ここは今から74年前、小学6年生だった上皇陛下(当時は皇太子)が父・昭和天皇の「玉音放送」を聞いた部屋である。ただし、場所は現在とは違っている。

この建物は、当時、奥日光にあった「南間(なんま)ホテル」の別館だった。

益子町の町営「ましこ悠和館」としてオープンした、旧「南間ホテル」別館
益子町の町営「ましこ悠和館」としてオープンした、旧「南間ホテル」別館

時計の針を令和から平成、昭和、と巻き戻してみよう。
戦時中の昭和19(1944)年、学習院初等科の学生だった明仁皇太子は戦火の拡大に伴って、日光の田母沢御用邸に疎開している。最初は沼津の御用邸に疎開したが、太平洋に面した沼津は空襲の危険ありと3ヵ月で撤退、7月に内陸の日光に移ったのだ。学習院の学友たちもその1ヵ月あまり後に日光へと疎開してきた。

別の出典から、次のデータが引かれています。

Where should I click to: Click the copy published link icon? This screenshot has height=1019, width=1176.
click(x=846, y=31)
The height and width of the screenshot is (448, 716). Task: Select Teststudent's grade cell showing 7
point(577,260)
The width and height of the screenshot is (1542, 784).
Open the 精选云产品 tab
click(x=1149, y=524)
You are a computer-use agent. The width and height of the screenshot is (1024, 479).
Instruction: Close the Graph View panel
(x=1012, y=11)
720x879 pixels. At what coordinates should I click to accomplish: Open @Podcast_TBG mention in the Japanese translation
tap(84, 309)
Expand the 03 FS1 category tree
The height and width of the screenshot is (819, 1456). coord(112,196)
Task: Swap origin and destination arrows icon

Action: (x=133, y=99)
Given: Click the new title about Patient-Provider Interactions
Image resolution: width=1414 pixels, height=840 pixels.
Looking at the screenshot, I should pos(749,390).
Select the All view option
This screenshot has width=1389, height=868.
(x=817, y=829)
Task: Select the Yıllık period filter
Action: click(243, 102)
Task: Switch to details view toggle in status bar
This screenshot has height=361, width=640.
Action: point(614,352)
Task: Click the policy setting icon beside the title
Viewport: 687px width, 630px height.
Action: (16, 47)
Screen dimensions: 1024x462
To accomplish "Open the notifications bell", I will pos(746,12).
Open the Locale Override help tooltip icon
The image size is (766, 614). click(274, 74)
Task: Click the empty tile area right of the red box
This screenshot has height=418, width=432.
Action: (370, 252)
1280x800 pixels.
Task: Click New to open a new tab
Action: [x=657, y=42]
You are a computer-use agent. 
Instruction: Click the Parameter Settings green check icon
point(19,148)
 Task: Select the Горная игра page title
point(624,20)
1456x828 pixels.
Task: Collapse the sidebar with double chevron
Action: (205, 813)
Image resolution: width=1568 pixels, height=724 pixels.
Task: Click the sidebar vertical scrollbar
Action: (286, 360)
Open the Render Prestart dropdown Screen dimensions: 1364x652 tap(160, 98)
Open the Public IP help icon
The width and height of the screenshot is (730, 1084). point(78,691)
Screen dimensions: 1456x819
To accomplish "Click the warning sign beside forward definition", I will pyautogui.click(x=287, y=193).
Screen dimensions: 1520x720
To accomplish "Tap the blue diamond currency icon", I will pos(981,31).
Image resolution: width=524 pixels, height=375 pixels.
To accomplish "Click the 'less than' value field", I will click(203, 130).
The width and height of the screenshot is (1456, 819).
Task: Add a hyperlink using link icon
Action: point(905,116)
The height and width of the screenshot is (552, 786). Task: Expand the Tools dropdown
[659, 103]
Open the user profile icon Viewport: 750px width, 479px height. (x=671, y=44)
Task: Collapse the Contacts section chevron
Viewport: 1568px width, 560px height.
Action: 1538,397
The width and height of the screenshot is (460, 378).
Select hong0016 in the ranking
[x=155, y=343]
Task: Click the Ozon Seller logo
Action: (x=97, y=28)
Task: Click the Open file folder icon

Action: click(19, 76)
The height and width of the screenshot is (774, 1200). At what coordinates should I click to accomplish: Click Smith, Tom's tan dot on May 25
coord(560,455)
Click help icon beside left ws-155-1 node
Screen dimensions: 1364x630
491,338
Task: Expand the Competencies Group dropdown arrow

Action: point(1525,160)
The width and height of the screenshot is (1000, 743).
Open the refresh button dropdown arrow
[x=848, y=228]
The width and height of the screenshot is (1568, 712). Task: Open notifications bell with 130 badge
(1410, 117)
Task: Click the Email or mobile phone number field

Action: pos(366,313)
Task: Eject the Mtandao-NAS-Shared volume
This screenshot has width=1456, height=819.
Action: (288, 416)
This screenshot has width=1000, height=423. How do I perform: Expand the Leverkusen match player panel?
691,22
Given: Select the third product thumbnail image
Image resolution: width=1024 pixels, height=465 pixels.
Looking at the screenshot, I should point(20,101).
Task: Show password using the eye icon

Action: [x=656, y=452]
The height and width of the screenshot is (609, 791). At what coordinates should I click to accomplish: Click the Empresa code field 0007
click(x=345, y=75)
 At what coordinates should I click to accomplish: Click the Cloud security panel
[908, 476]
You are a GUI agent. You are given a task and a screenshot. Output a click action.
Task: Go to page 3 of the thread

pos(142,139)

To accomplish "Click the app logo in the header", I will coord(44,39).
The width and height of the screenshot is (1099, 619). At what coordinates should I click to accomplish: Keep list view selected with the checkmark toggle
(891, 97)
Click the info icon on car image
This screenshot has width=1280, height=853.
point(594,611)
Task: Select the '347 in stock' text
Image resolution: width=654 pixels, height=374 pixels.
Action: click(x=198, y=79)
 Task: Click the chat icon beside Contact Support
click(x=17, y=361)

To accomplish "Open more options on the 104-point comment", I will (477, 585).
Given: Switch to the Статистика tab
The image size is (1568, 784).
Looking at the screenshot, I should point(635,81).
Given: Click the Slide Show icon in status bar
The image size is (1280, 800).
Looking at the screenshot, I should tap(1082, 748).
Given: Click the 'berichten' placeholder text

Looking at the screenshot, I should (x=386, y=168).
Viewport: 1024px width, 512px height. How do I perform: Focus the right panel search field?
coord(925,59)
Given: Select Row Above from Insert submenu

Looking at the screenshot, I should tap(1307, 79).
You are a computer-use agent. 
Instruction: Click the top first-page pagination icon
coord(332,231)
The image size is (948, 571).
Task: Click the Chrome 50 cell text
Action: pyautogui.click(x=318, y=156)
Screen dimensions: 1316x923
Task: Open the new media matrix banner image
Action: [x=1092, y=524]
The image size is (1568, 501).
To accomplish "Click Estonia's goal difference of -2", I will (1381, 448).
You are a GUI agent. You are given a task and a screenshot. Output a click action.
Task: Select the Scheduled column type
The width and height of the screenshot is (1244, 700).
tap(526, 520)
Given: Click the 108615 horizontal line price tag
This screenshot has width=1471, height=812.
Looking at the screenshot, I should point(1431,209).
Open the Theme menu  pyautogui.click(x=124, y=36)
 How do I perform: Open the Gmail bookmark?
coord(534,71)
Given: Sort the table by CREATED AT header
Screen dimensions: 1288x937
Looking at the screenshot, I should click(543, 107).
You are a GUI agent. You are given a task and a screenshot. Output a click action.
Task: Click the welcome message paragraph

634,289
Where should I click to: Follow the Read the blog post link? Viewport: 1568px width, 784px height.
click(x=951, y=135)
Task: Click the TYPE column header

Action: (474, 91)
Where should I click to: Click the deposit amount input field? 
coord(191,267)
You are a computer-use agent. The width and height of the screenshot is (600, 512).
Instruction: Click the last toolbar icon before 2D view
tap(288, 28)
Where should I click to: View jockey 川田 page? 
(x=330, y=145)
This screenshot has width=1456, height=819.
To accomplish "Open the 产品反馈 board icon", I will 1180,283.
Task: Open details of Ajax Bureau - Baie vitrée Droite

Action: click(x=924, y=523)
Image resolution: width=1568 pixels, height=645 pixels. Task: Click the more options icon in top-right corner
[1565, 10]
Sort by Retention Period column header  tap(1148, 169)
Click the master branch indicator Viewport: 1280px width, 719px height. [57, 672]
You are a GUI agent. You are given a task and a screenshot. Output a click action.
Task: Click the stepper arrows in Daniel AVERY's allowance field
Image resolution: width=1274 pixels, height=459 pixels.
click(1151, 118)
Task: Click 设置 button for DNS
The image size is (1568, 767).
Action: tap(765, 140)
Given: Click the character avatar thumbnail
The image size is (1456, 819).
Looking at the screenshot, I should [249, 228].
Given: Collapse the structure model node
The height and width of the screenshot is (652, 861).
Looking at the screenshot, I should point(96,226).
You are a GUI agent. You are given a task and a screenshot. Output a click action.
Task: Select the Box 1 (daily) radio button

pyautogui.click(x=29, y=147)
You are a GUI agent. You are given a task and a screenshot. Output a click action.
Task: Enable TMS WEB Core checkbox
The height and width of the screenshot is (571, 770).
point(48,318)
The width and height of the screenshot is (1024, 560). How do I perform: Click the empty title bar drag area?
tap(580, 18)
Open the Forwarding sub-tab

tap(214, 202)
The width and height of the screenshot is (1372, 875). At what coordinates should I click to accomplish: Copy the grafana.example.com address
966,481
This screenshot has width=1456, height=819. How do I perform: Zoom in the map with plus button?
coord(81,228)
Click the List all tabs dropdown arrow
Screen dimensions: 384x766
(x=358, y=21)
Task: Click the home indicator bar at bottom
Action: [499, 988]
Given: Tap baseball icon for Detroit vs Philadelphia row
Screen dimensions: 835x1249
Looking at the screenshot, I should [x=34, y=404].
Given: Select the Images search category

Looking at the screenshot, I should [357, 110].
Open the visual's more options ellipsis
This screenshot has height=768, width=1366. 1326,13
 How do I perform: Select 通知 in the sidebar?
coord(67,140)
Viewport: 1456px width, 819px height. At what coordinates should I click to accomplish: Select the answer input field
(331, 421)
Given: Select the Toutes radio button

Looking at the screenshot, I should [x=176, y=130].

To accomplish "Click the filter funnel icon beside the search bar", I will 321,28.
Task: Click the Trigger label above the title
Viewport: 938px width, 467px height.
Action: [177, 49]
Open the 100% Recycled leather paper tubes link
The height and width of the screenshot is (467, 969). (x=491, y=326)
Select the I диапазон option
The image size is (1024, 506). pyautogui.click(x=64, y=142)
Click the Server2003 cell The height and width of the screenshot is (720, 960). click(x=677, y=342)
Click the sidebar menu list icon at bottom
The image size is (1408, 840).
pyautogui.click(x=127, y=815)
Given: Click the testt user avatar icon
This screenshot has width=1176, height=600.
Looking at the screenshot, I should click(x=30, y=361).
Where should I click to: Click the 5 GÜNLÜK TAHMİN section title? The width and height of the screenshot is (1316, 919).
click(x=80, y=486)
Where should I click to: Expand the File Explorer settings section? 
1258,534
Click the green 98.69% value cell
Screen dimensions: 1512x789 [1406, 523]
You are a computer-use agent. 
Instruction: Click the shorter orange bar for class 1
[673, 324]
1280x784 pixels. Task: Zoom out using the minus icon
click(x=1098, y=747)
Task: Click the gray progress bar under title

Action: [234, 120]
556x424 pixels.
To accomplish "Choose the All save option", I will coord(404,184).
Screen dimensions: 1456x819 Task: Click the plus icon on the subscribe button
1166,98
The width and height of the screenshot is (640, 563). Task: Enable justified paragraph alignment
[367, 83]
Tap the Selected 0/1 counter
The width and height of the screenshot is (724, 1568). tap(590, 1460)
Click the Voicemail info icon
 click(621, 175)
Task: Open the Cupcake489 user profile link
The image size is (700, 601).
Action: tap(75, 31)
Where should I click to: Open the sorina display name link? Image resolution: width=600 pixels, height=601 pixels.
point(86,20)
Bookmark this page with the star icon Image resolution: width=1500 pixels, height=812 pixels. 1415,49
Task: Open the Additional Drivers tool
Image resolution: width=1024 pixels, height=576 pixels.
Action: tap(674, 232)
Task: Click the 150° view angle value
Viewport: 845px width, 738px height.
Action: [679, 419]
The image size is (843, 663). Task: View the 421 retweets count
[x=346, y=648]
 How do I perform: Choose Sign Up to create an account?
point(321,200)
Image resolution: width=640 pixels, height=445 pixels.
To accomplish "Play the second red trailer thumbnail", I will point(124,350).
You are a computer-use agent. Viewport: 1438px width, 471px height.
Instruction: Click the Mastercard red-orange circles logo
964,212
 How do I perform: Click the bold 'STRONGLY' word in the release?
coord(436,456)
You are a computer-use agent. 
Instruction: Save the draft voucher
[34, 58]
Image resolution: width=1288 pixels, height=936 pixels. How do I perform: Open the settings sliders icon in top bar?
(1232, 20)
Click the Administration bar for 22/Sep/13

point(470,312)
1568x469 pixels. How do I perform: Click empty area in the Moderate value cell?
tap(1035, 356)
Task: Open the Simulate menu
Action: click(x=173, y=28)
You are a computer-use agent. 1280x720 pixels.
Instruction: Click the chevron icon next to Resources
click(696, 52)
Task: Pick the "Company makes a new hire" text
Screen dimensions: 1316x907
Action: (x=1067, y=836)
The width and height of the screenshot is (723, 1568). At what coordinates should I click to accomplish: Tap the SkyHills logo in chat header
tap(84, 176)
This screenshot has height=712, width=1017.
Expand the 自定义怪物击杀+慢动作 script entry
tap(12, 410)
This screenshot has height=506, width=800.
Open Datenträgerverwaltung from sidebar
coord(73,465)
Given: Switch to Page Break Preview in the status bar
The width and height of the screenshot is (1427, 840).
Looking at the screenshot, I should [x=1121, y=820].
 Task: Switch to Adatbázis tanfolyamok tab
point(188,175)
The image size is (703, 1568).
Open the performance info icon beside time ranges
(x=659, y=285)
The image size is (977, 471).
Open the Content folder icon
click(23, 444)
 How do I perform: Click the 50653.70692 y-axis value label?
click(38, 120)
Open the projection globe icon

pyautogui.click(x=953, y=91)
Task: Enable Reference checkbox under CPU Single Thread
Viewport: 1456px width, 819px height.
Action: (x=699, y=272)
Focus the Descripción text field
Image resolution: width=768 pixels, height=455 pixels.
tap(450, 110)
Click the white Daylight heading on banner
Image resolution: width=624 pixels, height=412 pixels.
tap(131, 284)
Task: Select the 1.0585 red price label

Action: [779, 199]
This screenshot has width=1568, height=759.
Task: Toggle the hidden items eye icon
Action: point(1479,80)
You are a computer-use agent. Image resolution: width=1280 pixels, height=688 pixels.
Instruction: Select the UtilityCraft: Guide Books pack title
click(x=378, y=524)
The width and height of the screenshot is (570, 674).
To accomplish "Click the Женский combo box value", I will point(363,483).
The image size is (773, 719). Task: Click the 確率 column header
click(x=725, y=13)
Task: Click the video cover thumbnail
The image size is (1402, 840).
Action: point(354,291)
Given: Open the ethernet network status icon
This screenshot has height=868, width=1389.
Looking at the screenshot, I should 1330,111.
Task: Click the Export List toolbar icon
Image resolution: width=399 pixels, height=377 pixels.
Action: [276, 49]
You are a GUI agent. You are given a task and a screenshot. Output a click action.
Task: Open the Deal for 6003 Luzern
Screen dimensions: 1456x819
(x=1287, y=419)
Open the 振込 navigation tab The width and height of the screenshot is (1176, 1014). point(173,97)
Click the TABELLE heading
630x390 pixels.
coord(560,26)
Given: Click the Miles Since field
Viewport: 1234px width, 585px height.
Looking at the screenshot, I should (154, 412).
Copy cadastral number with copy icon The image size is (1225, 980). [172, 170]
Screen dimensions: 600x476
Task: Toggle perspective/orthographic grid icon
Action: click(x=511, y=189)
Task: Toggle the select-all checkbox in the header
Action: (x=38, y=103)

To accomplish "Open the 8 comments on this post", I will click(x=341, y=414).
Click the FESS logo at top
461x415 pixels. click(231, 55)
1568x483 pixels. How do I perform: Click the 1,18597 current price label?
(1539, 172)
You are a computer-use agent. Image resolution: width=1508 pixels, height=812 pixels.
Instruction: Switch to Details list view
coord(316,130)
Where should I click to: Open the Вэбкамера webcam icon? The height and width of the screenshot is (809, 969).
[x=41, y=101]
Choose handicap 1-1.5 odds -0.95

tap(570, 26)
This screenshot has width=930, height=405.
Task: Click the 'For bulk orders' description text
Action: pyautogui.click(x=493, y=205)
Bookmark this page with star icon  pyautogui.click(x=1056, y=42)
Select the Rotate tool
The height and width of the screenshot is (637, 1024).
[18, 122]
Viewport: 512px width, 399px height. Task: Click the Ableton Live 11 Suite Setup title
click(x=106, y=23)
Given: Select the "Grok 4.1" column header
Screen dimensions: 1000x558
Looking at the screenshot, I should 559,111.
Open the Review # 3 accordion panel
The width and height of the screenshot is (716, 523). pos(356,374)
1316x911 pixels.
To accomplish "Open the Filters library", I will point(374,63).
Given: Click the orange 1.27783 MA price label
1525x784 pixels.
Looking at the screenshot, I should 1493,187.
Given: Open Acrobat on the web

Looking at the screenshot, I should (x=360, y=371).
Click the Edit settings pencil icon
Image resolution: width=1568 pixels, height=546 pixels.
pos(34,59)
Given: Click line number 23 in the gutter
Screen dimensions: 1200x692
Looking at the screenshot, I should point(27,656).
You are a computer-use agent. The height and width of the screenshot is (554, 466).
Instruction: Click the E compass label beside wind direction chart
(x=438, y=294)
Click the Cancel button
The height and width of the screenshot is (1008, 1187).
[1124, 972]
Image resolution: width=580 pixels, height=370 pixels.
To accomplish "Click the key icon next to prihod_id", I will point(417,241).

そして、昭和20年、3月と5月の東京大空襲によって皇居の宮殿も焼け、いよいよ米軍の本土上陸が現実的になったことで、7月に疎開先の再移転がなされた。それが奥日光湯元の「南間ホテル」だったのだ。

このとき伊香保、軽井沢、奥日光とあった候補地のなかから奥日光が選ばれたのは、皇太子を警護していた田中義人儀仗隊長が、同級生もともに移転することを望み、そのスペースが確保できる施設が南間ホテルだったからだという。同世代の子どもたちは皇太子の「影武者」 になりうるからだ。また、戦局逼迫の中、帝国陸軍は長野県に「松代大本営」を突貫工事中であり、万が一の場合には、 皇太子を守りつつ松代へ撤退していくことが検討されていた。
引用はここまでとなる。